Federal rules also prohibit insurers from designing benefits in ways that discriminate based on age, disability, medical dependency, or health conditions. A benefit design must be clinically based — an insurer cannot, for example, place all medications for a specific chronic condition in the highest cost tier without clinical justification.15eCFR. 45 CFR 156.125 – Prohibition on Discrimination
At the state level, departments of insurance review policy filings, conduct market examinations, and handle consumer complaints. State regulators confirm that insurers’ plan designs align with the state benchmark and do not impose unreasonable restrictions like excessive prior authorization requirements or overly narrow formularies. Many states also operate independent external review programs so consumers can challenge claim denials through a neutral reviewer rather than relying solely on the insurer’s internal process.
When an insurer denies coverage for a service that should be covered under EHB, the denial letter is your starting point. Insurers must explain the specific reason — whether it was a medical necessity determination, a missing prior authorization, or a coverage exclusion. Compare that explanation to your plan’s Summary of Benefits and Coverage. If the two don’t match, you have grounds to push back.
The first formal step is an internal appeal filed directly with the insurer.
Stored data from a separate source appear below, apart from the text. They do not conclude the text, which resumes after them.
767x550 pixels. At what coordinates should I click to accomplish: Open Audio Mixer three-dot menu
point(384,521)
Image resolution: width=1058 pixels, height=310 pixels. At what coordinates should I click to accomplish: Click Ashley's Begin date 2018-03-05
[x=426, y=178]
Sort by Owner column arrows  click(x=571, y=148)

Federal regulations require insurers to decide urgent care appeals within 72 hours.16eCFR. 45 CFR 147.136 – Internal Claims and Appeals and External Review Processes Non-urgent appeals follow longer timelines that vary by claim type. Include a letter from your treating provider explaining why the service is medically necessary — appeals without clinical documentation rarely succeed.
If the internal appeal fails, you have the right to request an external review by an independent third party. The federal external review process administered by HHS is available at no cost to consumers.17Centers for Medicare & Medicaid Services. HHS-Administered Federal External Review Process for Health Insurance Coverage An external review decision is legally binding — if the independent reviewer determines the service should be covered, the insurer must comply. This is the most powerful tool consumers have, and it is underused. Many states also offer consumer assistance programs that can walk you through the appeal process at no charge.
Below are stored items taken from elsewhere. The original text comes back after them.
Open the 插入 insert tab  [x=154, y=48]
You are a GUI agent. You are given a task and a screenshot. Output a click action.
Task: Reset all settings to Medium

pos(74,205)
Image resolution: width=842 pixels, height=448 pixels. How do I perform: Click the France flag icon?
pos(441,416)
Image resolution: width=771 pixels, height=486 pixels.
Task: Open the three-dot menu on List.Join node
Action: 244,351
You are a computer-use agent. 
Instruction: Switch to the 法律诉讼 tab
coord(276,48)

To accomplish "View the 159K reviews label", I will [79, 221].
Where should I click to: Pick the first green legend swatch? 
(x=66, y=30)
You have the right to a clear, written explanation of your benefits, including covered treatments, cost-sharing amounts, and any limitations. Insurers must make this information accessible, usually through an online portal and a printed Summary of Benefits and Coverage. You also have the right to receive emergency care without prior authorization, even at an out-of-network facility, and the insurer cannot charge you more for going out of network in a genuine emergency.18HealthCare.gov. Getting Emergency Care
On the responsibility side, the system works only if you use it correctly. Verify that your provider is in-network before scheduling non-emergency care. Get prior authorizations when your plan requires them — skipping this step is one of the most common reasons claims get denied, and it is almost always avoidable. Track your deductible and out-of-pocket spending so you know when your plan’s full coverage kicks in. Submit claims and supporting documents within your plan’s deadlines. None of this is complicated on its own, but missing any single step can turn a covered benefit into a denied claim.